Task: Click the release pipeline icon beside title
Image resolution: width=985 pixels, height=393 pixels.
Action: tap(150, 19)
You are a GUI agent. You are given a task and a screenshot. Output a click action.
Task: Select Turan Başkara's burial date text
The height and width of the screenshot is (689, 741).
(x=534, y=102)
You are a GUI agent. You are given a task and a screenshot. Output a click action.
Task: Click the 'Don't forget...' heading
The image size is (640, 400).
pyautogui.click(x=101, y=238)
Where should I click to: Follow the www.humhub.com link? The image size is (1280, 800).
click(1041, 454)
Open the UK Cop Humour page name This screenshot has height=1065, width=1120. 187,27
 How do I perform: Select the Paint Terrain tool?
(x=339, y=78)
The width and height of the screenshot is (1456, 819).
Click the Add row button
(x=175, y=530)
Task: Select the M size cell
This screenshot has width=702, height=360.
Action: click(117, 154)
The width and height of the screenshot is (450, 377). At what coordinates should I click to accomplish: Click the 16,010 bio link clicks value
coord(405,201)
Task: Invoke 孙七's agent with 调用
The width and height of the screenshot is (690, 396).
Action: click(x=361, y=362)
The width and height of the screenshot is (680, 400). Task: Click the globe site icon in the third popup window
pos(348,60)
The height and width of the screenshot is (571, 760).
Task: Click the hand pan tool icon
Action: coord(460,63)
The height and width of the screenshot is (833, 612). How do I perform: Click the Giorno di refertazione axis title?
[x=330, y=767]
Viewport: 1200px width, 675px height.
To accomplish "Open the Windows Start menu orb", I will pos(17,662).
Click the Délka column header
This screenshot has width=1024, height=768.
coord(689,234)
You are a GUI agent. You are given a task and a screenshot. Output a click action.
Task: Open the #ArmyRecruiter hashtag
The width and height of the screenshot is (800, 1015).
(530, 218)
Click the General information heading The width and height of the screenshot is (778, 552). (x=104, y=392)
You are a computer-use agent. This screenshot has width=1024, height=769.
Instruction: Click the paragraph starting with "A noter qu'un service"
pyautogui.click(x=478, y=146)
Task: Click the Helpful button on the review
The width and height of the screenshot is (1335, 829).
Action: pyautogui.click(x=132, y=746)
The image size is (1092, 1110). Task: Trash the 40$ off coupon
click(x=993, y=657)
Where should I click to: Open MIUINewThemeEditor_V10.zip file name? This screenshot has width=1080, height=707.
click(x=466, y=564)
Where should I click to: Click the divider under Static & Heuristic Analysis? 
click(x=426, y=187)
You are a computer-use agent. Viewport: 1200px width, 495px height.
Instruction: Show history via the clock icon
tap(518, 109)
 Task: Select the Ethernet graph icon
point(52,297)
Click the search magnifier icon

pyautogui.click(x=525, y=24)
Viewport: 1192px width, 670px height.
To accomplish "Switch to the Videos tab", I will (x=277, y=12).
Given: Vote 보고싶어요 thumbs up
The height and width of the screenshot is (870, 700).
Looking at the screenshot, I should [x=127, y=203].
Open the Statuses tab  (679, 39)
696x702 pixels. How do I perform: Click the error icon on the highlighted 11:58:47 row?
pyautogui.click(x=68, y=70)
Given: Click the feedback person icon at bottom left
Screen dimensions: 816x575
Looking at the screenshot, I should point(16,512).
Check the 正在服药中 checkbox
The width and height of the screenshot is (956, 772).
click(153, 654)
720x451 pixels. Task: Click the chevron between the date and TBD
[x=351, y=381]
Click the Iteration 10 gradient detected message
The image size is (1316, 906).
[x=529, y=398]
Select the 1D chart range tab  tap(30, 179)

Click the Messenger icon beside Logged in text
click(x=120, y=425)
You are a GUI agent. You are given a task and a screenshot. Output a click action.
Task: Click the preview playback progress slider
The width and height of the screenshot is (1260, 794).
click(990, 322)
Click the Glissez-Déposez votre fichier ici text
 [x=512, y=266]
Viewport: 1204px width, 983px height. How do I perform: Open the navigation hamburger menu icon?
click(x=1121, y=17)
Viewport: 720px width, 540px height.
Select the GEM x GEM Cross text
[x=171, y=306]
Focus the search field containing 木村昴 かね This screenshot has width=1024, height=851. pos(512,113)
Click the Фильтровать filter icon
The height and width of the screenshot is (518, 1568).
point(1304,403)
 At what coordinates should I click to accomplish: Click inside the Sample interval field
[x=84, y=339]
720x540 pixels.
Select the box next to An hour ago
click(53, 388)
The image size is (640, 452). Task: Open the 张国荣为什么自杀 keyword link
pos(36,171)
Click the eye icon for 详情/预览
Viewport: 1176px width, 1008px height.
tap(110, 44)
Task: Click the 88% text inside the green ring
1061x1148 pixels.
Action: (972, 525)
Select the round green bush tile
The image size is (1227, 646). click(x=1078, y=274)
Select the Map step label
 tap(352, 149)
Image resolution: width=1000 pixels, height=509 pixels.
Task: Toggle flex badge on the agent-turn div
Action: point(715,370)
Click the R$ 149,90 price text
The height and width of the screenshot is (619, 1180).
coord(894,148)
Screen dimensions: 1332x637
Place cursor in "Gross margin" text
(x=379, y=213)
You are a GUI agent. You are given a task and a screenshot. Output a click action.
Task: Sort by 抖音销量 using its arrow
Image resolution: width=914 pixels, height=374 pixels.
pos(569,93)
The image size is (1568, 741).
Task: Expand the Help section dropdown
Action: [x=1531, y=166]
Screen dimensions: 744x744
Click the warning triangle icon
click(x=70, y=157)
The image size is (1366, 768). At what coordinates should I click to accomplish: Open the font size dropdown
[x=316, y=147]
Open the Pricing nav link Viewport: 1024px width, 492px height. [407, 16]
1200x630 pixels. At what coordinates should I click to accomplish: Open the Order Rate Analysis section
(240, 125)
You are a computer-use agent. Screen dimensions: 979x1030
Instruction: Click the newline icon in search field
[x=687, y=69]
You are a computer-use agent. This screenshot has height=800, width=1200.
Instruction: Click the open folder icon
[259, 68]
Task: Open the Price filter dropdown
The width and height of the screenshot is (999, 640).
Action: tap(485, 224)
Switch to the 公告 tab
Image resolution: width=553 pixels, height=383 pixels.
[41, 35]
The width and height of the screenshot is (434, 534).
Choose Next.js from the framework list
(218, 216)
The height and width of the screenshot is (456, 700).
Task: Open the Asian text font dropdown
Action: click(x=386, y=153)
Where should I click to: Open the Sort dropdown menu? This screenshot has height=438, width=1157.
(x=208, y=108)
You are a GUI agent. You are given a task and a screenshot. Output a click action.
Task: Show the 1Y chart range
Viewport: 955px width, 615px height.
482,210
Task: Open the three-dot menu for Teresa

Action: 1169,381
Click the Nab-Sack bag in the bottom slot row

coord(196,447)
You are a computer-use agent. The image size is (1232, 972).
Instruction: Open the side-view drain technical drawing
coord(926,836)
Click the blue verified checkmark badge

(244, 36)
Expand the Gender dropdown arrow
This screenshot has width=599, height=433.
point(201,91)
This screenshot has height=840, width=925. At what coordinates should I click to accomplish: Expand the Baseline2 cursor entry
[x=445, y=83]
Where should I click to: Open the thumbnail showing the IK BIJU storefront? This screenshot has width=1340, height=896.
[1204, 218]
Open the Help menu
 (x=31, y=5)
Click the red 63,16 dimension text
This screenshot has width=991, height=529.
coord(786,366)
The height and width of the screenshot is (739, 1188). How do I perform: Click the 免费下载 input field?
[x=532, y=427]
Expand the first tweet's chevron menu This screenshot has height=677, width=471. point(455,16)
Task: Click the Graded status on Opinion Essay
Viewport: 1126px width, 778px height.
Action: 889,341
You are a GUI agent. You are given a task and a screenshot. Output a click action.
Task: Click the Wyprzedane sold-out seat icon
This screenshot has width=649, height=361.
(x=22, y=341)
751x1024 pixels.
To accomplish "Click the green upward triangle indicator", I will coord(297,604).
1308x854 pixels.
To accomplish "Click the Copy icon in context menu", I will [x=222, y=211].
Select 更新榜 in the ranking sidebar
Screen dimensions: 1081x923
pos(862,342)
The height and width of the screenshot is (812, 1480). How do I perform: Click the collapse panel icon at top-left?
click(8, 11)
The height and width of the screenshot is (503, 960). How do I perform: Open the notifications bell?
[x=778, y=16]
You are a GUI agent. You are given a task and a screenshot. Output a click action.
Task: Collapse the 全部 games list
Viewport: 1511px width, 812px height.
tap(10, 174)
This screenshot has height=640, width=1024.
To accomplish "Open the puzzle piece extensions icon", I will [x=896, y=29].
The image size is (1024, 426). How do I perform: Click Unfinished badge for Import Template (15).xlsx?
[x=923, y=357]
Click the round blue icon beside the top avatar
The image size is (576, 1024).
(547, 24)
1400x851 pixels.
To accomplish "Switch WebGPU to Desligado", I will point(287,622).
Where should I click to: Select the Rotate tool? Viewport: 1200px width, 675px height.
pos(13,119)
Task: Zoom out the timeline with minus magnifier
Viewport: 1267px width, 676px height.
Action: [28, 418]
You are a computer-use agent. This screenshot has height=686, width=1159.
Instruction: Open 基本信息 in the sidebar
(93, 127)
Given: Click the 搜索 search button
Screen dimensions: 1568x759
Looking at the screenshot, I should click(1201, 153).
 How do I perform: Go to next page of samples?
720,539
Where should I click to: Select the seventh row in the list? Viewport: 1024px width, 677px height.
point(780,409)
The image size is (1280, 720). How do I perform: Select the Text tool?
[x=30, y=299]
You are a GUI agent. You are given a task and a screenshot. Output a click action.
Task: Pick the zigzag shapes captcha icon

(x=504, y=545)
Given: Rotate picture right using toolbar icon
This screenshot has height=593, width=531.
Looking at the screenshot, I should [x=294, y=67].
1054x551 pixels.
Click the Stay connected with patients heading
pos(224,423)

* **Task objective**
Reproduce exactly the first line of the listing and every line after it, through the one containing "Task: Select Turan Başkara's burial date text". Nothing else belongs in the output.

* **Exercise solution**
Task: Click the release pipeline icon beside title
Image resolution: width=985 pixels, height=393 pixels.
Action: tap(150, 19)
You are a GUI agent. You are given a task and a screenshot. Output a click action.
Task: Select Turan Başkara's burial date text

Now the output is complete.